--- Data for processing ---
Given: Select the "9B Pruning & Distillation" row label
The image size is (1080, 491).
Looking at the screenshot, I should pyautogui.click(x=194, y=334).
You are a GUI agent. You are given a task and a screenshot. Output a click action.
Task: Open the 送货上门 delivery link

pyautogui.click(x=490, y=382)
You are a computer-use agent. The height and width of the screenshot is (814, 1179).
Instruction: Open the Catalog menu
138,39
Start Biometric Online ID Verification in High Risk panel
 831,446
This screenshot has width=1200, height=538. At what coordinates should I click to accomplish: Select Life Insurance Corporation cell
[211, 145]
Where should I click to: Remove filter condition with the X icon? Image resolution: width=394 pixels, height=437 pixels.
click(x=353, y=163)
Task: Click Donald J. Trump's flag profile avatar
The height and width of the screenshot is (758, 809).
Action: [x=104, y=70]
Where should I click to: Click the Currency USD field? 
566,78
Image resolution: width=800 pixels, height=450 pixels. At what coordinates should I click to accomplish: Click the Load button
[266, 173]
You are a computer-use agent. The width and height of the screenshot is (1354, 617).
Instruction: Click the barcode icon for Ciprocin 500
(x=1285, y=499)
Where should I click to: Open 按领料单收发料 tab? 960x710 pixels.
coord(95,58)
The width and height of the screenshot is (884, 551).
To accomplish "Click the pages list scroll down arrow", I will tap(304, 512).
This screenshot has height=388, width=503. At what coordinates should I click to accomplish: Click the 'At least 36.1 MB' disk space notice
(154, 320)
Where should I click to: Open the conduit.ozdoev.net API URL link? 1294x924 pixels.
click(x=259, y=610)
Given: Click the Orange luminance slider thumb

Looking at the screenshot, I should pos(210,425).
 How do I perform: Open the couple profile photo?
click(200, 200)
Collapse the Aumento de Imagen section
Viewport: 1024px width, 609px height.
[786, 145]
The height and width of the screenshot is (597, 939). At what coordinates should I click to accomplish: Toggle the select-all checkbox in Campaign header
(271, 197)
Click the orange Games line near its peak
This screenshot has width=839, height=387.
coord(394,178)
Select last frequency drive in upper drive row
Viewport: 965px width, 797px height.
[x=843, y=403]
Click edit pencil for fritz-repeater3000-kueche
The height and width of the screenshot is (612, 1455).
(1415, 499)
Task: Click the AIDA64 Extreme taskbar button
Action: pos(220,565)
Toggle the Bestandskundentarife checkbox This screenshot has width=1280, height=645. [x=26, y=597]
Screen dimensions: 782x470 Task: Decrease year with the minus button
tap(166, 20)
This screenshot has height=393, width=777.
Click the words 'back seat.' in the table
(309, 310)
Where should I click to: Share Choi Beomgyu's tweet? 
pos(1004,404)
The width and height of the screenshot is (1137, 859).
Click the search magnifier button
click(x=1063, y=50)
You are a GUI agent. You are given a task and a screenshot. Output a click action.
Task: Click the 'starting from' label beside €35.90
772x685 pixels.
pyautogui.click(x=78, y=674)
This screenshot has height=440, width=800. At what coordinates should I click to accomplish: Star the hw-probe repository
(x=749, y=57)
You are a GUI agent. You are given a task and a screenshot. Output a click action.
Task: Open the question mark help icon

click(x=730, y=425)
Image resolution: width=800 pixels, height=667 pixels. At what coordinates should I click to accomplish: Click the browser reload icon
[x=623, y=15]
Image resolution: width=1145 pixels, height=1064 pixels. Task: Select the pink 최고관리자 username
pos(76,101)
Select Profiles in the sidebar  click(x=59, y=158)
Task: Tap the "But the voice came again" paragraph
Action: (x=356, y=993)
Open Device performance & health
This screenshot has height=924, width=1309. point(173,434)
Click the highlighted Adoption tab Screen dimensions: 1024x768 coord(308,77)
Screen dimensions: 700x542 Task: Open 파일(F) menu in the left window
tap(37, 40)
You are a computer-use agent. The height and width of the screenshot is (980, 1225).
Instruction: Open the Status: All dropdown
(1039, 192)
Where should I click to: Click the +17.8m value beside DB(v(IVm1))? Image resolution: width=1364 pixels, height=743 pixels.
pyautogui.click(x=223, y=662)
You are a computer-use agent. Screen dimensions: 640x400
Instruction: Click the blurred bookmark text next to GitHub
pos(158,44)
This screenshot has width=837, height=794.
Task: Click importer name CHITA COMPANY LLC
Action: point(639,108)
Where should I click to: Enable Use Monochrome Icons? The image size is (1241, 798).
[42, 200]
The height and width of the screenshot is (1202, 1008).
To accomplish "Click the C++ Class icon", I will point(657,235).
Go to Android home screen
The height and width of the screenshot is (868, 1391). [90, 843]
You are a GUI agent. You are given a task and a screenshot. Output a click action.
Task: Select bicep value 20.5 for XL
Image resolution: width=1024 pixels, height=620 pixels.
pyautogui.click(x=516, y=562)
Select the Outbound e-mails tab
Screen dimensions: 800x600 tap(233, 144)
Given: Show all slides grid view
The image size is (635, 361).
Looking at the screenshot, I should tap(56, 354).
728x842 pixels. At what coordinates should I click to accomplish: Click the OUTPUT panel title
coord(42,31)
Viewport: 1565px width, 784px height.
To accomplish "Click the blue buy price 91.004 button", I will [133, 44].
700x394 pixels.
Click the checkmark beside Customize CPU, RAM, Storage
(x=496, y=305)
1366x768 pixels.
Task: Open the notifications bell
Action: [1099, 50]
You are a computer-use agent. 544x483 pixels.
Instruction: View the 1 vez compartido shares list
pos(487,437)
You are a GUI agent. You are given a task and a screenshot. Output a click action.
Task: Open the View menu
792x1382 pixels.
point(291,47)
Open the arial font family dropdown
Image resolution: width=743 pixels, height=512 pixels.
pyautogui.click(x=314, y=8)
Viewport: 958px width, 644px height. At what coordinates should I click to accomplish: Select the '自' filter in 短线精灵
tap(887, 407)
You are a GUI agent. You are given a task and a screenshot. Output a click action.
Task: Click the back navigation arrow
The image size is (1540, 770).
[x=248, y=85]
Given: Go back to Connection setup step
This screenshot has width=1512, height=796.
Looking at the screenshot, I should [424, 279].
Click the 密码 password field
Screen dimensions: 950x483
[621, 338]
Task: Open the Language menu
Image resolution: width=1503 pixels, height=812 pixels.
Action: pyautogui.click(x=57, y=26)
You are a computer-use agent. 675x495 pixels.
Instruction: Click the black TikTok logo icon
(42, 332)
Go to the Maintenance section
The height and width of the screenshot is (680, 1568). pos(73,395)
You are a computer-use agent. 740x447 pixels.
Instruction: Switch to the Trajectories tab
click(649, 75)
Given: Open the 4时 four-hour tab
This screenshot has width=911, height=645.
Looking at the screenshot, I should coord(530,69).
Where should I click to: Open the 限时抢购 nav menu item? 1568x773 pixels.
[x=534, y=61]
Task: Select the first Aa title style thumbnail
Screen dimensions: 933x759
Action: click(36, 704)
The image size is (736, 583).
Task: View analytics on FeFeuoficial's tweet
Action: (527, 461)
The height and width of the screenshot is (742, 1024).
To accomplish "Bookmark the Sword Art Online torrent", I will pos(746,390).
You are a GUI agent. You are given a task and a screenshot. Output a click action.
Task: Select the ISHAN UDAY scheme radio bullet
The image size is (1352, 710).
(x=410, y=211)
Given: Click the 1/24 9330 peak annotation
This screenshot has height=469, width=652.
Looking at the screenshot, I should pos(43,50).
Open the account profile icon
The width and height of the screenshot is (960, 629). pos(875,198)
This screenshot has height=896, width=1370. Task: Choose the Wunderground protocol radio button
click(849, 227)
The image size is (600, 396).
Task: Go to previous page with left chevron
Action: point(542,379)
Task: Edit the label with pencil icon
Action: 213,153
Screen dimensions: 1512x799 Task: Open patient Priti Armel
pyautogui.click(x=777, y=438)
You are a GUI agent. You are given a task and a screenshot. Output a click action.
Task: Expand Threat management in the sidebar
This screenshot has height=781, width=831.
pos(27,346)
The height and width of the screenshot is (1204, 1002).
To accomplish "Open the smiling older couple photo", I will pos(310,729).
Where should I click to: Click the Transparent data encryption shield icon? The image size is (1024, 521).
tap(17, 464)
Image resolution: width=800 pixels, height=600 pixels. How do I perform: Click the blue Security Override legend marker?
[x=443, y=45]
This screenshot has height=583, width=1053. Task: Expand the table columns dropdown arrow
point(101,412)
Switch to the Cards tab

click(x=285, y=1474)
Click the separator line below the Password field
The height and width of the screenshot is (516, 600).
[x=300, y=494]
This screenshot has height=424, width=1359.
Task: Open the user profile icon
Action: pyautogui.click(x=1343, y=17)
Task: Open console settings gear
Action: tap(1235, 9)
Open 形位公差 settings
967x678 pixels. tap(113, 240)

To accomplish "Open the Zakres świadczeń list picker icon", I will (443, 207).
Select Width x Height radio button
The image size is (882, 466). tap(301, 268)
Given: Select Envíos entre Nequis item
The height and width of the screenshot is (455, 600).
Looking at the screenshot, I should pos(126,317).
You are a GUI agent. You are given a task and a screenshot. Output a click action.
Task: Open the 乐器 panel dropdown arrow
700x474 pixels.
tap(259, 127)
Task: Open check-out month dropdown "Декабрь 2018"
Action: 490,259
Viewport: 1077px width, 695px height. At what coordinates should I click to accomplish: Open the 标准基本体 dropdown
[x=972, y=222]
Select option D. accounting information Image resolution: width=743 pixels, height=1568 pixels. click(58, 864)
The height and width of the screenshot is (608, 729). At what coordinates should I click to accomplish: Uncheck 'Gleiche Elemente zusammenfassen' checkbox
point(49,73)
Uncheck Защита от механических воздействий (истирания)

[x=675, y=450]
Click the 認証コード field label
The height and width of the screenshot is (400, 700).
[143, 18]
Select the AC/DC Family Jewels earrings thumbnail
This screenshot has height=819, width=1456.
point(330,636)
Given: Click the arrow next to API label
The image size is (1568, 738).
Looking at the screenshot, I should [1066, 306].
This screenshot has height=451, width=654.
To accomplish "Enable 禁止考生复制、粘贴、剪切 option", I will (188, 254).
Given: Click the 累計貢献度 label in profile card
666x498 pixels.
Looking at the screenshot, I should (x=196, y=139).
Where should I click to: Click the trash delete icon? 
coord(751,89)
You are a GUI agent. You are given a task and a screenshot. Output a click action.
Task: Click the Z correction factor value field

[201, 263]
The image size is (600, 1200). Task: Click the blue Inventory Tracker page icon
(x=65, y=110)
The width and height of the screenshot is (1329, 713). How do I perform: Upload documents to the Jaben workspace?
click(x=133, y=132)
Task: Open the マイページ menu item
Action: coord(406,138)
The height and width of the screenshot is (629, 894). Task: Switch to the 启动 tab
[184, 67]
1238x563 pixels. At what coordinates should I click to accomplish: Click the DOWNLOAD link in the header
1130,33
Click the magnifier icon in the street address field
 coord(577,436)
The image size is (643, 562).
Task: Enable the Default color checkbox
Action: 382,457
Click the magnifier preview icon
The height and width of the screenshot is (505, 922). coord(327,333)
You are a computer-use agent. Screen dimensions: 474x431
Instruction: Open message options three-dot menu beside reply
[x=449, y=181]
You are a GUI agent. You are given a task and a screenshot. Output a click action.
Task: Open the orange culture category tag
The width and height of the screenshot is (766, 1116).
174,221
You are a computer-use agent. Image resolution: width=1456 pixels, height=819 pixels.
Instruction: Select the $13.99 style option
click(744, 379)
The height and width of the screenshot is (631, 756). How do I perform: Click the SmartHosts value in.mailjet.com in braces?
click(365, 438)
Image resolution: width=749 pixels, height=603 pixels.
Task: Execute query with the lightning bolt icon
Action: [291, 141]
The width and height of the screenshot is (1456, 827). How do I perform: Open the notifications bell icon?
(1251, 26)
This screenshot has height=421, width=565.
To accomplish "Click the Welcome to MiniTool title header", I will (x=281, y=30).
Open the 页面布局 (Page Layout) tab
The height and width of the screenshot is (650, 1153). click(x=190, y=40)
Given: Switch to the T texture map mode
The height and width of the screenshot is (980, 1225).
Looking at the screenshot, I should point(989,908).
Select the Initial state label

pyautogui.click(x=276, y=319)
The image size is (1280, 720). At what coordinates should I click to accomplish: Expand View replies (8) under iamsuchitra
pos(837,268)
---
*Task requirements*:
Go through the material above and copy each line that has the word "will".

*Answer to this exercise*:
To accomplish "Click the pages list scroll down arrow", I will tap(304, 512).
To accomplish "Click the C++ Class icon", I will point(657,235).
To accomplish "Click the blue buy price 91.004 button", I will [133, 44].
To accomplish "Bookmark the Sword Art Online torrent", I will pos(746,390).
To accomplish "Open the smiling older couple photo", I will pos(310,729).
To accomplish "Open the Zakres świadczeń list picker icon", I will (443, 207).
To accomplish "Enable 禁止考生复制、粘贴、剪切 option", I will (188, 254).
To accomplish "Click the Welcome to MiniTool title header", I will (x=281, y=30).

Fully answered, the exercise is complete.